> [Provided passage]:

# # # #

Opinion
Chinese Privilege and Chinese Fragility in Singapore
The issue of “Chinese privilege” and whether or not it exists has generated some serious debate in recent months. As minorities among us share their lived experience of racism in day-to-day Singapore, some have become defensive and even angry.
Some (such as our Prime Minister), even blamed social media for making things worse. But why are we blaming a platform when we should be addressing the underlying issues?
As the saying goes – Don’t shoot the messenger. But yet, this is precisely what some Singaporeans and politicians have done.
In her seminal book entitled “White Fragility”, renowned academic and educator Robin DiAngelo coined the term “white fragility” to describe white people who have a visceral discomfort (close to histrionics) when it comes to discussing racism.
Without really pausing to listen, their reactions are immediate and dismissive. They will insist that they “were taught to treat everyone the same,” that they are “colour-blind,” and they will point to friends and family members of colour. In other words, the ultra excessive defensiveness that white people will exhibit when their ideas about race and racism are challenged—and particularly when they feel implicated in white supremacy.

# # # #

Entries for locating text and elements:
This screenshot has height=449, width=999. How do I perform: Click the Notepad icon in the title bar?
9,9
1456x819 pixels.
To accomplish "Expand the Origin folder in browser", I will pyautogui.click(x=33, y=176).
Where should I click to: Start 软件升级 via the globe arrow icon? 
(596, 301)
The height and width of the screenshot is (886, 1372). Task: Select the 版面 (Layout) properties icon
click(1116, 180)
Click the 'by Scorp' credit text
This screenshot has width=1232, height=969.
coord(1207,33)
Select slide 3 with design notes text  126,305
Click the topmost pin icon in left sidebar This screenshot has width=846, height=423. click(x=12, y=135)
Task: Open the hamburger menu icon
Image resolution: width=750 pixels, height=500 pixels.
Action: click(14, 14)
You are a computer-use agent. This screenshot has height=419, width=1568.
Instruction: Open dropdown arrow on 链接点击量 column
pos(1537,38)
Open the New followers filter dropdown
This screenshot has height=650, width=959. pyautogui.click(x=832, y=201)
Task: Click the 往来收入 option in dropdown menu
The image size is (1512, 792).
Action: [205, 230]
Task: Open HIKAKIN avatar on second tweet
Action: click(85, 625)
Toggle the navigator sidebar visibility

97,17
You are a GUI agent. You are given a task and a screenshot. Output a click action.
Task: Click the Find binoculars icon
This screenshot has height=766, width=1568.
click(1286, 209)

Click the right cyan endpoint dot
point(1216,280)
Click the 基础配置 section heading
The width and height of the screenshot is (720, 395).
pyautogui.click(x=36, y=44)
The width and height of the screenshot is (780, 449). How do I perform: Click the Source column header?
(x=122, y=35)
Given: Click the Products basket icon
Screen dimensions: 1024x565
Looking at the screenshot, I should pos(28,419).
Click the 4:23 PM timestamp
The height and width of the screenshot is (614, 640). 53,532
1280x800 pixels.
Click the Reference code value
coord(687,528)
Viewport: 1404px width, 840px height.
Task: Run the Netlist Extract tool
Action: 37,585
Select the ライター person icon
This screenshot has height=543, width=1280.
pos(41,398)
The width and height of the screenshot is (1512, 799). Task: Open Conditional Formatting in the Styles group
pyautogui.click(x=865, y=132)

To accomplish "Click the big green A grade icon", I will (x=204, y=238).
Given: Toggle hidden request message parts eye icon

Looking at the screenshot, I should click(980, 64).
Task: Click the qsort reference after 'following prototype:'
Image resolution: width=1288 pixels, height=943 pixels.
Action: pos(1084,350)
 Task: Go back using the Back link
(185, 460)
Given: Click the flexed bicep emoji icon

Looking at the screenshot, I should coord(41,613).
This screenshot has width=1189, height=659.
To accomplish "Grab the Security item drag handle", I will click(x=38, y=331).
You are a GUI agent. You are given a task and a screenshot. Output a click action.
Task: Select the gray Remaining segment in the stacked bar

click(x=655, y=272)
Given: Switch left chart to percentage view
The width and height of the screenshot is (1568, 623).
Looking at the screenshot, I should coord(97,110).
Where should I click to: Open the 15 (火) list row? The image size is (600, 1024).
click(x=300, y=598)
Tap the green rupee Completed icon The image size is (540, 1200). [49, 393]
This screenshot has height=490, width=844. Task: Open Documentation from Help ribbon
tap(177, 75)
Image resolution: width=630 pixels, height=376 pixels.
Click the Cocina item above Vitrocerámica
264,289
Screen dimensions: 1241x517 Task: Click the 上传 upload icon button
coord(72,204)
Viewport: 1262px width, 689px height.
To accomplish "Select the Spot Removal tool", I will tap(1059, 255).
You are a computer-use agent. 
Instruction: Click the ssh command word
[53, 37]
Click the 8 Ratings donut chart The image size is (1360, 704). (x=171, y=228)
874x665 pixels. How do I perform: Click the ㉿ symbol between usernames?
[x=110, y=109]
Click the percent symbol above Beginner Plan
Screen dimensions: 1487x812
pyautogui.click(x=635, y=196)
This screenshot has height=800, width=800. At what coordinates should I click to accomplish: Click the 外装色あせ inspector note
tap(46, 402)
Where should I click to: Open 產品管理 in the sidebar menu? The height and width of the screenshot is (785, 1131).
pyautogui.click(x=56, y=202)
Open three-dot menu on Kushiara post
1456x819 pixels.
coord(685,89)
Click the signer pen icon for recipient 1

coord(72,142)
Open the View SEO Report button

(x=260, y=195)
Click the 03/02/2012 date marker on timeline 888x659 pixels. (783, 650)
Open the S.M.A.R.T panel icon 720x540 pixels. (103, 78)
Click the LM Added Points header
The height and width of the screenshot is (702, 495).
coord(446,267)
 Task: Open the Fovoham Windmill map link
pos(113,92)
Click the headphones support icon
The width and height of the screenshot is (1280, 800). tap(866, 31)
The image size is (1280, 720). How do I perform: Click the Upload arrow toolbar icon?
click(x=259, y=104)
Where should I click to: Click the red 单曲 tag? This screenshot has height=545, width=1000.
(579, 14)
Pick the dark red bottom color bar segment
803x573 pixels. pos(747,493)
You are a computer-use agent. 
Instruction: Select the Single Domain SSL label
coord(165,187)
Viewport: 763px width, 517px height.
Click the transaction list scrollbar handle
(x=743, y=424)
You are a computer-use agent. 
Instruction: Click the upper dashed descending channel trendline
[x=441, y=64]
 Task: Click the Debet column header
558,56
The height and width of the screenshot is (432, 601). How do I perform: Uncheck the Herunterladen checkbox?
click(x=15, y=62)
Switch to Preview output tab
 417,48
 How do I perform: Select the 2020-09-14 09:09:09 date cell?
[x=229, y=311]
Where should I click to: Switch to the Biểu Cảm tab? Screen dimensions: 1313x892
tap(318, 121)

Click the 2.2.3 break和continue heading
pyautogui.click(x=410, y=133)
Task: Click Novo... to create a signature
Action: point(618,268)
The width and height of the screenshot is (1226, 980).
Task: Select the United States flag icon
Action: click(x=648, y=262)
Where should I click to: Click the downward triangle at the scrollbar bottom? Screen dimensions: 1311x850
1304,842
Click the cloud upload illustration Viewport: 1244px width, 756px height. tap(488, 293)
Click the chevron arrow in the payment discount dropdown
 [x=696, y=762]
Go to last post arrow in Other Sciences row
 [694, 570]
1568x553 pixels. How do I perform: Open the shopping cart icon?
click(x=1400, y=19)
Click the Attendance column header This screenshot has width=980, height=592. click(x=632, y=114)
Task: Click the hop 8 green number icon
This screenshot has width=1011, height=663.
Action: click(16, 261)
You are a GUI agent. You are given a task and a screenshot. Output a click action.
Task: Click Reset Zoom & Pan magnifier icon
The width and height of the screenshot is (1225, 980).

# # # #

> [The tasks]:
A - Decide whether each statement agrees with the opinion piece on Chinese privilege, answering yes or no and quoting the words that settle it: (i) The Prime Minister blamed social media for making things worse. (ii) Robin DiAngelo coined the term "white fragility" in a book of that name. (iii) The debate over Chinese privilege has gone on for many years.
B - In the opinion piece on Chinese privilege, what does Robin DiAngelo use the term "white fragility" to describe?
C - Continue the opinion piece on Chinese privilege from its last sentence.
The data above stands apart from the opinion piece on Chinese privilege.

> [Answers for the tasks]:
A -
(i) Yes: "Some (such as our Prime Minister), even blamed social media for making things worse."
(ii) Yes: "In her seminal book entitled “White Fragility”, renowned academic and educator Robin DiAngelo coined the term “white fragility”"
(iii) No: "has generated some serious debate in recent months."

B - White people who have a visceral discomfort, close to histrionics, when it comes to discussing racism.

C -
Sound familiar anyone?
While DiAngelo’s observations were done on white people, if you simply replace white people with Chinese people for the Singaporean context, the results are pretty much the same.
In recent years, a number of minorities have publicly spoken up about their own experiences with racism. These have ranged from former BBC journalist Sharanjit Leyl, a Singaporean Sikh of Indian descent who recounted on BBC series From Our Own Correspondent how she struggled to get hired at a local news broadcaster in Singapore two decades ago, to Sarah Bagharib, whose wedding photographs were ignorantly used to depict Hari Raya to sibling duo, Preetipls, who made a comeback video to the wholly inappropriate use of brownface in an epaysg advertisement.
In Ms Sharanjit’s case, her recollections were met with blanket denials. However, given Singapore’s obsession with skin colour, is her story really that unbelievable? Just look at the number of advertisements on skin lightening products in Singapore!
Yet instead of acknowledging Ms Sharanjit’s experience, Mediacorp tries to stonewall her with its absolute refusal to acknowledge that it could have happened. But why would Ms Sharanjit lie about this? She has gone on to have a successful media career in spite of the experience. There is simply no reason to fabricate this experience.
As for Ms Bagharib, the Peoples’ Association (PA) cancelled a minute unilaterally because Ms Bagharib had posted on social media asking for people with any grievances they wanted to be shared at the meeting to be sent to her. This cancellation was basically the removal of a forum where minority grievances could have been shared.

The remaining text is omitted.